→ **Prompt**:
Every line from the start of the records below to the line containing "Click the Protein" should be retyped exactly, that line included, and no others.

(Stored items)

◇ ◇ ◇ ◇ ◇ ◇ ◇

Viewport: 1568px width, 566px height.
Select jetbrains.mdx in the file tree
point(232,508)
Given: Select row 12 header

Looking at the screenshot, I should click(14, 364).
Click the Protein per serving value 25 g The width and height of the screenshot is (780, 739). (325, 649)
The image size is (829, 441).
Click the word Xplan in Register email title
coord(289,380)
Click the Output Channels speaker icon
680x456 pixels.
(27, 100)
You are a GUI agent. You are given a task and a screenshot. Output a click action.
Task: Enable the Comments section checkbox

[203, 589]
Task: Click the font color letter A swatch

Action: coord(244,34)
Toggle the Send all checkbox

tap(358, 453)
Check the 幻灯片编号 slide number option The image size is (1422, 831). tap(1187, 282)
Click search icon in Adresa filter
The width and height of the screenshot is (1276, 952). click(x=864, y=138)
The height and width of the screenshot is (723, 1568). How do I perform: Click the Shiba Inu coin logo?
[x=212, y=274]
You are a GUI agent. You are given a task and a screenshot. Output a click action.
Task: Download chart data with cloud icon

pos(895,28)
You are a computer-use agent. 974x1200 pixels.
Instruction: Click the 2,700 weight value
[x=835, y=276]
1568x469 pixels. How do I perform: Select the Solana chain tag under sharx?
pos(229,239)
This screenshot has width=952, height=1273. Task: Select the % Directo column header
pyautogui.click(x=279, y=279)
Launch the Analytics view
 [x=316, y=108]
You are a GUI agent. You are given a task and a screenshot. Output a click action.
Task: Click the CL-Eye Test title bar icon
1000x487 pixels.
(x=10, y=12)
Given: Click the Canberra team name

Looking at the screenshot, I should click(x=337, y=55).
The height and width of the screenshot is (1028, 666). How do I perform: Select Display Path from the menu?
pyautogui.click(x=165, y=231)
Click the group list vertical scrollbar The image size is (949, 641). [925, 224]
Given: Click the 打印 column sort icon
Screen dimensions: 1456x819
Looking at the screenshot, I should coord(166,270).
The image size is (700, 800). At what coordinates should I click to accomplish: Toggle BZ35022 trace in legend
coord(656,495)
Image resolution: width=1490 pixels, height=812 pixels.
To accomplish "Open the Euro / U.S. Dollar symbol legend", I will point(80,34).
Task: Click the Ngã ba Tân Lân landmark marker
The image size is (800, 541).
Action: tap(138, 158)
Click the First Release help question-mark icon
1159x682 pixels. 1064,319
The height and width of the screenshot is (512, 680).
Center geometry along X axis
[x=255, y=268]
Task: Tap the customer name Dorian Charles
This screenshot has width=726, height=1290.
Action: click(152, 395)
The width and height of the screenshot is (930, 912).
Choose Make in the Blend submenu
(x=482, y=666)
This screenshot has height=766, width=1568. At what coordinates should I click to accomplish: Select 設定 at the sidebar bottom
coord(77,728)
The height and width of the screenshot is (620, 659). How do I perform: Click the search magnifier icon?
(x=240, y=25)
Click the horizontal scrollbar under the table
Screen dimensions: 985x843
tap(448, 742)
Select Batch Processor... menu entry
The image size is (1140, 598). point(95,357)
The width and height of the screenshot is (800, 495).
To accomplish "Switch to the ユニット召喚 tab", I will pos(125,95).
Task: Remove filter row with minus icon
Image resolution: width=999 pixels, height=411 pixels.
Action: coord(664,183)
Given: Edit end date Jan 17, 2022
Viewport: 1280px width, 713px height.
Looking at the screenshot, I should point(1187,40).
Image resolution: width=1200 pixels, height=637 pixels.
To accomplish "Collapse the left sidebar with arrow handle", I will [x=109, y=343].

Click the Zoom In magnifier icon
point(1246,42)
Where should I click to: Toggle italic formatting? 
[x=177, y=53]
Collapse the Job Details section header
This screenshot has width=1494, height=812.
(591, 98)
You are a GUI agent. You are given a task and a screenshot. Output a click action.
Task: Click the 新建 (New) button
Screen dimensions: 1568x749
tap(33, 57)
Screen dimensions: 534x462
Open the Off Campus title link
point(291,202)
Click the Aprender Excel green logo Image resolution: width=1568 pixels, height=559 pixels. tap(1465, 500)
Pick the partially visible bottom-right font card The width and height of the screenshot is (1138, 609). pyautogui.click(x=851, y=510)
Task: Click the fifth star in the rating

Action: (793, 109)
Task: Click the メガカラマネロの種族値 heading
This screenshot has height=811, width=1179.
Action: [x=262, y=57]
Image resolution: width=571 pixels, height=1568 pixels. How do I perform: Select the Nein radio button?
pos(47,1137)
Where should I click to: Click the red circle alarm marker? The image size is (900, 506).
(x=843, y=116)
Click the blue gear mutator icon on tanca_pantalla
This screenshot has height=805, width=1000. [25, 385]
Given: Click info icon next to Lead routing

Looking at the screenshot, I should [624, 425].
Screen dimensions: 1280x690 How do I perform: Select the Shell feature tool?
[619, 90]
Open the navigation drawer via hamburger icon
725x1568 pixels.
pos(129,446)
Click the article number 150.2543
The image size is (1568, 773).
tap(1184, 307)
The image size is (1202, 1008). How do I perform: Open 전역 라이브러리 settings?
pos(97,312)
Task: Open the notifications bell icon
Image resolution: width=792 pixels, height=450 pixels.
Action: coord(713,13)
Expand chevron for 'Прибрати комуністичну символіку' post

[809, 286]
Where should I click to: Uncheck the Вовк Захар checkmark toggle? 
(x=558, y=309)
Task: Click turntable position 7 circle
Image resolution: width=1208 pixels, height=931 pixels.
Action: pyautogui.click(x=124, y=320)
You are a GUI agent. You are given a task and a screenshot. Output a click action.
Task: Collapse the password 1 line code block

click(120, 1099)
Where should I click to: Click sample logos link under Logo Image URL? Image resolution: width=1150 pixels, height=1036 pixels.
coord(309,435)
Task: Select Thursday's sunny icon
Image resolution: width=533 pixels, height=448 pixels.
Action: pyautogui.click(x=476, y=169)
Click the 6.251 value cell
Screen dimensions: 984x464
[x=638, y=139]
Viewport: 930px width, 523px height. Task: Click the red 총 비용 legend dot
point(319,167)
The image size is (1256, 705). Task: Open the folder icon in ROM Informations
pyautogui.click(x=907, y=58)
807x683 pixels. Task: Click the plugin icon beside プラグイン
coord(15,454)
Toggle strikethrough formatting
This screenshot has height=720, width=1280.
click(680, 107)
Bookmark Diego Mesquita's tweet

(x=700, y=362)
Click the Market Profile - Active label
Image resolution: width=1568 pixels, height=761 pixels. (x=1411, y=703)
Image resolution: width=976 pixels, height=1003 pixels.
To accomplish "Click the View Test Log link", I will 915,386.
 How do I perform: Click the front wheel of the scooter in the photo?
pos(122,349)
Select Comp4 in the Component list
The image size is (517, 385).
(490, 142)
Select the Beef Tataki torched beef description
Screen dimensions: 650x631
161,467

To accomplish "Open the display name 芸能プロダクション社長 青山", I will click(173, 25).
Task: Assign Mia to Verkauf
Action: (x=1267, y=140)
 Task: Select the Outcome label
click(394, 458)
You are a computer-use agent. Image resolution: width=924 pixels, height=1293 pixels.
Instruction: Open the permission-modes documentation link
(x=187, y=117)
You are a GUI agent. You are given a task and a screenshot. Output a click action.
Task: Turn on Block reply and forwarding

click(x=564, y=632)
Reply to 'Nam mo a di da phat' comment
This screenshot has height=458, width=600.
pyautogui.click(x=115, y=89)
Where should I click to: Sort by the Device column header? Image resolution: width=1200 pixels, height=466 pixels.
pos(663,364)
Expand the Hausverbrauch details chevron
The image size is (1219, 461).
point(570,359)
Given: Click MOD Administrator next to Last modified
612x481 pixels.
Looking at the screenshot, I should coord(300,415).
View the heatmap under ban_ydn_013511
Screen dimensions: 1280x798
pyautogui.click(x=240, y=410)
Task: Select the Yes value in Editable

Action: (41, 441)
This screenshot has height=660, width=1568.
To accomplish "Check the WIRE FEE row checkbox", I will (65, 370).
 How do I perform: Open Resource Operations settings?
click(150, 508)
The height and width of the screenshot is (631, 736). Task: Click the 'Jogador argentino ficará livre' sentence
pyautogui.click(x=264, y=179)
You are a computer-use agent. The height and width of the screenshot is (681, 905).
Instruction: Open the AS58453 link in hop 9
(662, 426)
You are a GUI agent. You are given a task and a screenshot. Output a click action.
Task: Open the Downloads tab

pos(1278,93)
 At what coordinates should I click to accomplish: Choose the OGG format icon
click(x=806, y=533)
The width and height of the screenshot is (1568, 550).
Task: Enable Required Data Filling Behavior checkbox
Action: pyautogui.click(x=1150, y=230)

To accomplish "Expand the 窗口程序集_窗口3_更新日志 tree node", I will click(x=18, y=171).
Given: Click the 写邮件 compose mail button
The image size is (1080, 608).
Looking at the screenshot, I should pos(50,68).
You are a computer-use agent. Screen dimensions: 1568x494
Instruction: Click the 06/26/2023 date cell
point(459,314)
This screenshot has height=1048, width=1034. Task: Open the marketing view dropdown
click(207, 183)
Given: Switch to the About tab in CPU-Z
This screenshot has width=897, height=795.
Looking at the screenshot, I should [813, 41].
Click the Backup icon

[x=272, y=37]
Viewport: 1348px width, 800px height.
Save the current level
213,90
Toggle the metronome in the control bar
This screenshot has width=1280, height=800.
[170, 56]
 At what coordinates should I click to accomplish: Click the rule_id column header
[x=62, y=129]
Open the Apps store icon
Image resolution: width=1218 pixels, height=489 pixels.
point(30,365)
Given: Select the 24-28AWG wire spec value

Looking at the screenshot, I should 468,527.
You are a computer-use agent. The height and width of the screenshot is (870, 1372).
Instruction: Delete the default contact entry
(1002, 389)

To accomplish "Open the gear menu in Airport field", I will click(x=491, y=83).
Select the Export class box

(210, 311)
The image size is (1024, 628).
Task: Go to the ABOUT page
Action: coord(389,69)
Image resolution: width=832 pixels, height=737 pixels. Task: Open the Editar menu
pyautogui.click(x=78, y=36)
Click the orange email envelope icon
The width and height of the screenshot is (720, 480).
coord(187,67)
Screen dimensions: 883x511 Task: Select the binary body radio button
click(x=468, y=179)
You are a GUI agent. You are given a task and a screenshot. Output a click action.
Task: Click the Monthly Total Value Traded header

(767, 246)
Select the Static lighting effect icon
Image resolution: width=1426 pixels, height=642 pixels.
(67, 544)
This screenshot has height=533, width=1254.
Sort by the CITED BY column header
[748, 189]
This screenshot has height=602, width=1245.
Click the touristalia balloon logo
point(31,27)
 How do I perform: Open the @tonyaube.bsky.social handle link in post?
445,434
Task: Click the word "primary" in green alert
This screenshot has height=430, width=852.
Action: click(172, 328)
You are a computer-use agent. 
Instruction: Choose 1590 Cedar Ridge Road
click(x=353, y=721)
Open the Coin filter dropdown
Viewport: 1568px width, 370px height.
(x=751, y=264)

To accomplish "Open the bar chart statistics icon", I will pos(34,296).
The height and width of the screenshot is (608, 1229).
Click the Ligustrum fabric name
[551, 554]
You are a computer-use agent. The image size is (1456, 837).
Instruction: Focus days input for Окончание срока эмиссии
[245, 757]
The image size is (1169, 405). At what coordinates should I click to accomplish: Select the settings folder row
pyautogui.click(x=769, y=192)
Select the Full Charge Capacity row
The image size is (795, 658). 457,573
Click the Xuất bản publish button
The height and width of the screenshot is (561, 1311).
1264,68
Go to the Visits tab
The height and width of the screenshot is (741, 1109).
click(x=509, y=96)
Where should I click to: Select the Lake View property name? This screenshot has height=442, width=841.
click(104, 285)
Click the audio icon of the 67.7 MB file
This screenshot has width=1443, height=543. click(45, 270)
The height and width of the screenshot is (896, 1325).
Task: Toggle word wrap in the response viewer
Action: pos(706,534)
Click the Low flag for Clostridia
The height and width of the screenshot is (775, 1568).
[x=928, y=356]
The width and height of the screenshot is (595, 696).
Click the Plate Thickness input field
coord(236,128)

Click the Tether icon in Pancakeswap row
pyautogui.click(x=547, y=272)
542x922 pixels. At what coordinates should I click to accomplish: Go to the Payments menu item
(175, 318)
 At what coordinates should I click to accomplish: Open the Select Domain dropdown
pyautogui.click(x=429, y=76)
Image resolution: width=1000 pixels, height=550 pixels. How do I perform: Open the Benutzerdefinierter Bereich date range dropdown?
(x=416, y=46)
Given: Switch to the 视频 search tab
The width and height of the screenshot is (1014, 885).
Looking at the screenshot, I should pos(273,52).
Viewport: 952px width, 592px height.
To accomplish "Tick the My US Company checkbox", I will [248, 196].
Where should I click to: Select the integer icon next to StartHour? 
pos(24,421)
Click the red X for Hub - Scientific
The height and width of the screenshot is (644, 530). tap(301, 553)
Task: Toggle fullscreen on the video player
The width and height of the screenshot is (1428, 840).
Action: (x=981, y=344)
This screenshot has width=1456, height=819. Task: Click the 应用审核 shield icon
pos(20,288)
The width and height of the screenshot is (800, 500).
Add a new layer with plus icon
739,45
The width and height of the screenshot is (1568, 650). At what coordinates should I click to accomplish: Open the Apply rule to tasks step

◇ ◇ ◇ ◇ ◇ ◇ ◇

→ **Answer section**:
Viewport: 1568px width, 566px height.
Select jetbrains.mdx in the file tree
point(232,508)
Given: Select row 12 header

Looking at the screenshot, I should click(14, 364).
Click the Protein per serving value 25 g The width and height of the screenshot is (780, 739). (325, 649)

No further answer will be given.